Triggering Resolution of Immune-Mediated Inflammatory Diseases
In humans, it is difficult to evaluate the impact of current IMID therapies on the process of leukocyte trafficking, with many studies only commenting on the changes in cell numbers in one tissue. A reduction in leukocyte numbers at an inflamed site due to drug treatment could arise from (i) reduced entry, (ii) enhanced clearance, (iii) promotion of exit, or (iv) retention in lymph nodes or other peripheral tissues that result in reduced numbers of leukocytes in the circulation (e.g., S1P inhibitors – see below). Indeed, anti-cytokine therapies systemically target key molecules utilized during leukocyte trafficking, including EC activation (TNFα, IL-1β) or EC-stroma crosstalk (e.g., IL-6). Raising the question – what properties should a pro-resolving agent have? If we specifically focus on the context of leukocyte trafficking, potential modes of action would include, limiting cellular infiltration; inducing apoptosis; modulating chemokine and cytokine gradients to promote egress and clearance; reprogramming of leukocytes (e.g., macrophage) phenotypes to induce suppressor cells and induction of tissue repair mechanisms (Sugimoto et al., 2016a).
Cytokines
The cytokine pathways promoting resolution are largely undefined thus far. Certain cytokines are considered to be anti-inflammatory, such as IL-10 and TGF-β, but does this mean they also induce resolution? IL-10 signaling caused the destabilization of TNFα and IL-1α mRNA, thereby reducing protein production in macrophages (Schaljo et al., 2009). Similarly, TGF-β can inhibit the translation of TNFα mRNA into protein in LPS-stimulated murine macrophages in vitro (Bogdan et al., 1992). Reduced TNFα levels at inflamed sites, as seen in patients treated with TNFα inhibitors, causes EC and stromal cells to revert to a resting-like phenotype, downregulating the expression of adhesion molecules and chemokines necessary to support leukocyte migration (Tak et al., 1996). Mice deficient in either IL-10 (Keubler et al., 2015) or TGF-β1 (Kulkarni and Karlsson, 1993; Dang et al., 1995; Letterio et al., 1996) have increased suspectibility to developing IMIDs. However, neither cytokine appeared to induce resolution when administered therapeutically in rodent models of IBD (Herfarth et al., 1998; Barbara et al., 2000; Kitani et al., 2000); and only TGF-β was shown to reduce leukocyte infiltration and disease severity (Kitani et al., 2000). Raising the question as to whether these cytokines can influence the migration of leukocytes to support resolution. IL-10 therapy has been reported to reduce the incidence of psoriasis relapse in a cohort of patients in remission (Friedrich et al., 2002), and induce clinical remission in ∼25% of patients with steroid-resistant Crohn’s disease when compared to placebo control (van Deventer et al., 1997).
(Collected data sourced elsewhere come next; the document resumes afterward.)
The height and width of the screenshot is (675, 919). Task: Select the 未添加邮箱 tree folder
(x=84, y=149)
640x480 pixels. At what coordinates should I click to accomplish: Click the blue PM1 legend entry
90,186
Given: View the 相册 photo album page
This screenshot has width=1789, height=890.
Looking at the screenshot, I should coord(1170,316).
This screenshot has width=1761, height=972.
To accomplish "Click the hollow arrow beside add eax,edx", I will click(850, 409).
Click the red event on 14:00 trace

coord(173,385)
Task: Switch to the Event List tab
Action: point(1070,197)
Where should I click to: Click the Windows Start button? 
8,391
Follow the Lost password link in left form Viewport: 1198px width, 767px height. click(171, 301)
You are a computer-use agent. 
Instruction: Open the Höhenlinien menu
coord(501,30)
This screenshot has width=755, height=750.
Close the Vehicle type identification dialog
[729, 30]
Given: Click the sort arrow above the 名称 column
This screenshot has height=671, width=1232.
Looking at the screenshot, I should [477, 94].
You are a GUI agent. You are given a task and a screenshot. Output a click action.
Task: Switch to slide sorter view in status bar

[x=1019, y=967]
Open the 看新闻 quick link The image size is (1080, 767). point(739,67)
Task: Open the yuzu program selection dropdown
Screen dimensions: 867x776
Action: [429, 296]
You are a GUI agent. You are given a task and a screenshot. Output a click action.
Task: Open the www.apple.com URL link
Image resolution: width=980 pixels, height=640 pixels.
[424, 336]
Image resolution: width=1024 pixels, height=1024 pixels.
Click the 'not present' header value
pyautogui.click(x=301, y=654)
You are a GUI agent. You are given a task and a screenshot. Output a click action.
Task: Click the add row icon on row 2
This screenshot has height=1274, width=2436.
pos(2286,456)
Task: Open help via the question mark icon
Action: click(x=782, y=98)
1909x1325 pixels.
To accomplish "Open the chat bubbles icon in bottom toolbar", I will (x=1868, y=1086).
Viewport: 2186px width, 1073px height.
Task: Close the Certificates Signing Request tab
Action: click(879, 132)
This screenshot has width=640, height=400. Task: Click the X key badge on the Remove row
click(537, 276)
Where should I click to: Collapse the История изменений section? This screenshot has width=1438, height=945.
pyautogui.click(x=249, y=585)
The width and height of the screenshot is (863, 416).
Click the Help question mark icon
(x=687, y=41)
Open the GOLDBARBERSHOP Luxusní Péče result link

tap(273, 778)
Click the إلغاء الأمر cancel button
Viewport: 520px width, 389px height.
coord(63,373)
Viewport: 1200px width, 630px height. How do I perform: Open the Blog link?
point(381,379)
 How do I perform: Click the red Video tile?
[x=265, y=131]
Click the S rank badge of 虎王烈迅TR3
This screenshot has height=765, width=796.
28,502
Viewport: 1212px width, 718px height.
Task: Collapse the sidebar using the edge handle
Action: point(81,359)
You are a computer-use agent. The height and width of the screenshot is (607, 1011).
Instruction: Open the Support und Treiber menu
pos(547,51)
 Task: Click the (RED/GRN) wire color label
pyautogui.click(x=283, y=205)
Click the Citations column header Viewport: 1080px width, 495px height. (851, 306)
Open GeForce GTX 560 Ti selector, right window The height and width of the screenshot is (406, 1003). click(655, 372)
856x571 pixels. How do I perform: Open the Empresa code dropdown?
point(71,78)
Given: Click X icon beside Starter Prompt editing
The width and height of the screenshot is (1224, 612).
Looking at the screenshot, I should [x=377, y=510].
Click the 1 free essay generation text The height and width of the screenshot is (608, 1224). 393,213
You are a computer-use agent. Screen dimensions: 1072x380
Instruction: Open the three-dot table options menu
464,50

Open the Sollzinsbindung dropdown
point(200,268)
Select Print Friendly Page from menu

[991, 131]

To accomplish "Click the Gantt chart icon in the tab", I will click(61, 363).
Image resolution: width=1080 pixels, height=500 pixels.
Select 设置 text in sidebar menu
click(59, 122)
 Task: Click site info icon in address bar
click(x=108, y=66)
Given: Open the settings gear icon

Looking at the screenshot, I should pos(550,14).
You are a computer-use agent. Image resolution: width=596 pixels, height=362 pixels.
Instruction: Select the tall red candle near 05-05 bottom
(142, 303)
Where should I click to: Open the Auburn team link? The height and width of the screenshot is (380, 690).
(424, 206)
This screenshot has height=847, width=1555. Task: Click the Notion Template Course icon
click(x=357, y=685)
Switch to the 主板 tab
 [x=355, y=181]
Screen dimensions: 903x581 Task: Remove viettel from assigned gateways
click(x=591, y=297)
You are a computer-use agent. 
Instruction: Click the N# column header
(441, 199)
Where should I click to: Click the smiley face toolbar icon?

Whilst both cytokines modulate inflammation, their clinical potential as pro-resolving therapies has yet to be fully determined.
Chemokines
Chemokines are active regulators of leukocyte migration into and out of tissues, as well as playing a key role in the positioning of leukocytes within the inflamed site. The successes and failures of targeting the chemokine pathway to block their pro-inflammatory functions and interfere with leukocyte migration has been reviewed elsewhere (Asquith et al., 2015). Recently, an alternative means of targetting chemokines to induce resolution was described: pChemokines are short-chain peptides with high affinity for chemokine glycosaminoglycan binding domain, which enables them to act as competitive inhibitors for chemokine receptors (McNaughton et al., 2018). pCXCL8 treatment was able to reduce neutrophil migration across CXCL8-treated endothelium in vitro and limited the numbers of leukocytes infiltrating arthritic murine joints (McNaughton et al., 2018). pChemokines are potentially a promising new therapeutic option for IMIDs, limiting the inflammatory infiltrate. It remains to be seen whether pChemokines also display other pro-resolving mechanisms, such as inducing tissue repair or reprogramming of macrophages from classical to alternative activation.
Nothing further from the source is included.